───── Selected text
In terms of personal preference, for both authors and readers, there is a fair bit of leeway in the answer to the question of how much description is too much in a novel or memoir. However, in terms of craftsmanship the answer to this question is clear. What’s not so clear is how you, as an author, determine whether or not your work meets the criteria for the right amount of description.
Too little
Whether you’re writing a novel or a memoir, some description of scenes and people is required to set the scene. Without some indication of how people and their environment look, the reader has nothing with which to stimulate their imagination, and reading is essentially an imaginative endeavour. We want a book to carry us off into other people’s stories and into the cities, towns, countries, times and even planets, universes and realms in which the story takes place. Description provides a rich texture that stimulates the readers’ imaginations, helping them to immerse themselves in the story.
A story without description feels barren, as if the action happens nowhere or somewhere too vague to imagine. Even if it’s set in a known place like New York, authors shouldn’t assume that all or any of their readers have been to New York, and even if they had, people have different perceptions of the same place. What your point of view character notices when they describe a scene and the words they use to describe it tells the reader a lot about the character, thus deepening the characterisation.
A cheerful person, for instance, is more likely to notice the sunshine than the shadows, but when miserable, that same person would be more likely to dwell on the deep shadows in a room. A teen uses different language to an adult and the words they use indicate not just what they’re seeing, but also how they feel about it. For example, what is a ‘stunning Rueben’s original’ to the adult with the art history background is ‘some kind of old picture’ to the teen more interested in stealing the flat screen TV.
──────────
───── Material shown
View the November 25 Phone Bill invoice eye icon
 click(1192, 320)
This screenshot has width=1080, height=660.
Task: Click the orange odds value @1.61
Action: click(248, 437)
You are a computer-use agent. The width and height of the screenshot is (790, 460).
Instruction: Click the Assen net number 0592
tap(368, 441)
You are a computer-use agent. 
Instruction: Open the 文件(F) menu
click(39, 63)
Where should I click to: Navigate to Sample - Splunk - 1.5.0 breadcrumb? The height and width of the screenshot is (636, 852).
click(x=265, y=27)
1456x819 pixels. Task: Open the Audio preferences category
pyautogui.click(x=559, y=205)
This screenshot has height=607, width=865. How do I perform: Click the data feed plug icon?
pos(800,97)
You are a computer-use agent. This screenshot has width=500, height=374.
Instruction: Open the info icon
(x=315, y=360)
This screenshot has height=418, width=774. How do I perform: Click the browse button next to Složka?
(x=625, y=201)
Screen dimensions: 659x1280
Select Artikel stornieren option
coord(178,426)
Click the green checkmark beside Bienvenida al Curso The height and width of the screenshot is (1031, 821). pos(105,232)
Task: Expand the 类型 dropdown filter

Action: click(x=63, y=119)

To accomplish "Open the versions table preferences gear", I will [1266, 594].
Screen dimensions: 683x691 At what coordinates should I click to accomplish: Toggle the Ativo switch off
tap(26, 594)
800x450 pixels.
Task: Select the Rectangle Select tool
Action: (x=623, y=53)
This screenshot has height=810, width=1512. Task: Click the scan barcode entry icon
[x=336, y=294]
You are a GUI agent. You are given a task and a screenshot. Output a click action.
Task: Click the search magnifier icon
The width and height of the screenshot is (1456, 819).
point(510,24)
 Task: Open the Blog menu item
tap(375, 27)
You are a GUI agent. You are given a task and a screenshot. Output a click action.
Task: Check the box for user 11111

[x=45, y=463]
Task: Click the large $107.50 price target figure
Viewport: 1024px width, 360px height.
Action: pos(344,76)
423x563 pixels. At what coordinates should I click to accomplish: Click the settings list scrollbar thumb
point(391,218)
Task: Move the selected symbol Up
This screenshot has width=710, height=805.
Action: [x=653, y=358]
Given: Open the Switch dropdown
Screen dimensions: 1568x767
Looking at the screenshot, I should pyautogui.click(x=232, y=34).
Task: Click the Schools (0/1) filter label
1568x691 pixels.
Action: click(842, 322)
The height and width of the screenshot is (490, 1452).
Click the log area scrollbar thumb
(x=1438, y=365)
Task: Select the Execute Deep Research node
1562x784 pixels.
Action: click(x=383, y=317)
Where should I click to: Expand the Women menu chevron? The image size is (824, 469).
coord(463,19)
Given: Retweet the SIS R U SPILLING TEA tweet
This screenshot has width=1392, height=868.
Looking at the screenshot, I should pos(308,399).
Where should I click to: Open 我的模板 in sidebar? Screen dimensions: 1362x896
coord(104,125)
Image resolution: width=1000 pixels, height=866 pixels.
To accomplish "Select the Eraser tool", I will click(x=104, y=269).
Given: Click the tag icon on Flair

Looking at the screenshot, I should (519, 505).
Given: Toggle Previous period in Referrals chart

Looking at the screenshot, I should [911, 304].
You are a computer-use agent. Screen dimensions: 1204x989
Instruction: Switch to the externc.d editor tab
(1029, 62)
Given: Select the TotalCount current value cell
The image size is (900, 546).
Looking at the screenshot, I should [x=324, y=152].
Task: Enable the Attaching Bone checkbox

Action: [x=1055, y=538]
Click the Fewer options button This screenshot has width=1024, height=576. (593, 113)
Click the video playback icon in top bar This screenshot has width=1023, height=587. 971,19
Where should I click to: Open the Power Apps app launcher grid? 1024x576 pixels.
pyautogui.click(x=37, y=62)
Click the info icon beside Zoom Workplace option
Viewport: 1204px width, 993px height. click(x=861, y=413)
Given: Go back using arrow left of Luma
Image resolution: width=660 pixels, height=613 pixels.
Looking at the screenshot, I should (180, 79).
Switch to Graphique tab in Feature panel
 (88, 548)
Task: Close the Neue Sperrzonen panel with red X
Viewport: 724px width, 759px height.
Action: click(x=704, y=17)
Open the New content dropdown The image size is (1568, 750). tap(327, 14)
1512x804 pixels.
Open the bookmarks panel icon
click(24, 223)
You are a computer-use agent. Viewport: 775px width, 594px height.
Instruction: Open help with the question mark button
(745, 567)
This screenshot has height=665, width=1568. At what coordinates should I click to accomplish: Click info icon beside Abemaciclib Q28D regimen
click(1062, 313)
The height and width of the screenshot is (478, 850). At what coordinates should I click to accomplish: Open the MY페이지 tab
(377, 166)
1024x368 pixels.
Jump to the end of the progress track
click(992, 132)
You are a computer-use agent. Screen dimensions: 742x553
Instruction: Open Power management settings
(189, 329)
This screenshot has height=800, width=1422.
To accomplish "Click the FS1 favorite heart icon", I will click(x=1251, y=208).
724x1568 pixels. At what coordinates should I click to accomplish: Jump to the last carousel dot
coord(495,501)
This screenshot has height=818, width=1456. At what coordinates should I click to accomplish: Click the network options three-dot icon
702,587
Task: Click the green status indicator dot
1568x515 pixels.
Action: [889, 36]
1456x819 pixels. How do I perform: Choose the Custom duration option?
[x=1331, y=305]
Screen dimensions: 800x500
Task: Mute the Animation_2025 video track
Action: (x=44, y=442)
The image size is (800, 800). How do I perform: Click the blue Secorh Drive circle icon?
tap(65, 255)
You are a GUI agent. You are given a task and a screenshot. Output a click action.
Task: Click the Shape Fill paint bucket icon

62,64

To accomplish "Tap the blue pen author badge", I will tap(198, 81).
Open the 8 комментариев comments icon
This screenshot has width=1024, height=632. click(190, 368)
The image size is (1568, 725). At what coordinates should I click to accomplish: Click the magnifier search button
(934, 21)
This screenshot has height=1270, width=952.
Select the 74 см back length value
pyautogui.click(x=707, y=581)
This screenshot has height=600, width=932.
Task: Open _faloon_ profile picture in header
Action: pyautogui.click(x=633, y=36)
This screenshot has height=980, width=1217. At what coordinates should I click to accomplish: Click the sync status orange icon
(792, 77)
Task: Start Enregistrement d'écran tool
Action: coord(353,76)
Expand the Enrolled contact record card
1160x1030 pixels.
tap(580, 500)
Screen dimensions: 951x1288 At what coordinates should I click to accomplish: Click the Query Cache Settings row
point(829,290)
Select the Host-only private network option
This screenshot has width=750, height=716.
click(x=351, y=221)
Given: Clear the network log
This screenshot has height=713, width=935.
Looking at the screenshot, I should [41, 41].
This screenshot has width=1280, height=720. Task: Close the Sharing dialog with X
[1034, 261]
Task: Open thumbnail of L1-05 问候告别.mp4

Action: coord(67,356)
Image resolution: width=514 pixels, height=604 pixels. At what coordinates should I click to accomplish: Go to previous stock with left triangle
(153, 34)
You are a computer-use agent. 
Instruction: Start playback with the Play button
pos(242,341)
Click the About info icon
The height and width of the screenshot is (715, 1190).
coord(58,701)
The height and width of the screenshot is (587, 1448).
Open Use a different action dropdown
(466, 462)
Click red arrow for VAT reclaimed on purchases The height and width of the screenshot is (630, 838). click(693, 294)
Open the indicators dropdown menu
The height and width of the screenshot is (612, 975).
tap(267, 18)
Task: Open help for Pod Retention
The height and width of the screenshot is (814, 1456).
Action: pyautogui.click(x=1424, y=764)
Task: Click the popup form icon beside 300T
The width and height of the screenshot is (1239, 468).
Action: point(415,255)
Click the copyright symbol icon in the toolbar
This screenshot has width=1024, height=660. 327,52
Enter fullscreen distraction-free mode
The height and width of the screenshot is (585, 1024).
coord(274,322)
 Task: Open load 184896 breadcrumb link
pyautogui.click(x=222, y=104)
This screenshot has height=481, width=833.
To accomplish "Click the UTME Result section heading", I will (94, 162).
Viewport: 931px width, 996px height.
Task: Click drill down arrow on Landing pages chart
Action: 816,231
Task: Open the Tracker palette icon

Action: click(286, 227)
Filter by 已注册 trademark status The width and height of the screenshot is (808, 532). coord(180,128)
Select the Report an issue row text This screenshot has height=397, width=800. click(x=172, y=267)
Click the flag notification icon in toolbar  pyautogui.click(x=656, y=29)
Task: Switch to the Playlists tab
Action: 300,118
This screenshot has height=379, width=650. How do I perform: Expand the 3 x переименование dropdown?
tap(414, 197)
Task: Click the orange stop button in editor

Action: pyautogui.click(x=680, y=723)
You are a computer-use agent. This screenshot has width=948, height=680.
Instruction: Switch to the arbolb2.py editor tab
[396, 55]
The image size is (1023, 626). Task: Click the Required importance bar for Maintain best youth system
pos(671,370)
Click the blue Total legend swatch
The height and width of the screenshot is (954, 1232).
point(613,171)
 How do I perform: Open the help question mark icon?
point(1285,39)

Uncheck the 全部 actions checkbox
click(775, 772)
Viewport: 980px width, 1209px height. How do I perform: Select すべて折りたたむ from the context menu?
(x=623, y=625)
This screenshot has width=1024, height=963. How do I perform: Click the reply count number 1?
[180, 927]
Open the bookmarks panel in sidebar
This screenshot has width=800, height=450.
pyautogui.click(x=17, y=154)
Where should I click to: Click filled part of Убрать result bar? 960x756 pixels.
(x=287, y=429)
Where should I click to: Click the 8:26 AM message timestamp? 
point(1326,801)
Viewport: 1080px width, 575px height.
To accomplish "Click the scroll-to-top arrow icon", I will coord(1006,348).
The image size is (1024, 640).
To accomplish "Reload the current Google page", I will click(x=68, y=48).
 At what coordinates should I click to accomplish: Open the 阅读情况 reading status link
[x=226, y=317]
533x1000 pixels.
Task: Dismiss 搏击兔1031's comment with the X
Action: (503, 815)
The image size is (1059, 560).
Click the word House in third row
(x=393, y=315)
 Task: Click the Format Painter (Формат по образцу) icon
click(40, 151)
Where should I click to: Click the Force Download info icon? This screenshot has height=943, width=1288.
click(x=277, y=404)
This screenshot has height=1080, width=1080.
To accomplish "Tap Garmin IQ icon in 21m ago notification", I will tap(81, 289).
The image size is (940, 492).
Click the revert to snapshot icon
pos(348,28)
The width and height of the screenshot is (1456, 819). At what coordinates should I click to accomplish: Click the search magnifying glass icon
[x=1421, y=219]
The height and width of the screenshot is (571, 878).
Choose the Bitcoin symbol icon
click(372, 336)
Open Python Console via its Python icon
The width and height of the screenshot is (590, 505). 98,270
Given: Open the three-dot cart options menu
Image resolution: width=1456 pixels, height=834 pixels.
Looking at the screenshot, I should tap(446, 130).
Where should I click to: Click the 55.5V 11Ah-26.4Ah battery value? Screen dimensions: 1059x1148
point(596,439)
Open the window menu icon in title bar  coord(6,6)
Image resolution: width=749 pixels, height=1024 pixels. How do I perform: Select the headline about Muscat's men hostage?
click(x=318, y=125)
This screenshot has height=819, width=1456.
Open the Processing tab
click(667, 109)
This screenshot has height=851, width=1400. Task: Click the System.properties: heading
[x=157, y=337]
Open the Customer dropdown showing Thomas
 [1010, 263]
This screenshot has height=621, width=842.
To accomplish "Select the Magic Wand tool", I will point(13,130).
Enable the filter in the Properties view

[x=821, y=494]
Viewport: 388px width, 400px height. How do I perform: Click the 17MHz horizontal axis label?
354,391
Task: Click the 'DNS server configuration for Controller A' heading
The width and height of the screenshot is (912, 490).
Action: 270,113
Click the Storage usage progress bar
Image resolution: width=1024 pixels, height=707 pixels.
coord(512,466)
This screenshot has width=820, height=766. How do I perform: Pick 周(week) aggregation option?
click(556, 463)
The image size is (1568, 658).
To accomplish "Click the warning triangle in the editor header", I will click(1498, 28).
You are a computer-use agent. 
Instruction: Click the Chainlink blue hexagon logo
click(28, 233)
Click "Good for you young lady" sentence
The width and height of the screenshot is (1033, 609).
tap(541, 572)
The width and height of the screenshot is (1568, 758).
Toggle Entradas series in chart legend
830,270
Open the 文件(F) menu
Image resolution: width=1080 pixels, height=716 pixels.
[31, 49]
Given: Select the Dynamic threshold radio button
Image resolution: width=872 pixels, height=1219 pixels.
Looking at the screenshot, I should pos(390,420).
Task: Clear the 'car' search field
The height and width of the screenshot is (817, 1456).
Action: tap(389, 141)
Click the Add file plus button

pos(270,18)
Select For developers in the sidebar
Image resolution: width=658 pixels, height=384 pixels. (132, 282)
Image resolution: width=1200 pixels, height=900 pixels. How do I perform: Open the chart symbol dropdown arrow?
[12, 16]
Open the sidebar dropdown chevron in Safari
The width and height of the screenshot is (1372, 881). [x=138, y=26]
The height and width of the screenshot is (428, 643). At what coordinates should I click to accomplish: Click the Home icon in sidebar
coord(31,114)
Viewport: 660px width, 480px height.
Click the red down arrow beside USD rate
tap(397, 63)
──────────
Carry on the piece about how much description a novel or memoir needs, starting right after its last sentence. The rows have no connection to the text on description in fiction.

__Final answer__
Settings can also be used as symbols for characters, relationships and even plot complications. For example, a woman who keeps repeating the same mistakes, or whose life seems to be going nowhere, looks up at the Ferris wheel in the fair ground and feels like she’s on it. You don’t have to labour the links, just having them there adds to the depth of the writing. The quality of the light in a scene is important too; the way light falls on a character (sharp or soft), the colour (warm or cold), the general atmosphere of the environment (tense or relaxed), and the time of day all make the writing more evocative.
And don’t limit your description to what a character sees, also show what they smell, feel and hear, and even what they taste if it’s relevant.
Too Much
But don’t use descriptions of everything all the way through the book. Keep them to where you’re introducing a new scene or character and even then limit the description to only what is relevant to the story. Readers don’t need or want a full account. If you overload them, you leave nothing to their imagination and you slow the pace of the story. You need to give them enough description so that they can imagine the scene but not so much that they get bogged down in unnecessary detail. Not only does it become tedious but also it slows the pace of the story.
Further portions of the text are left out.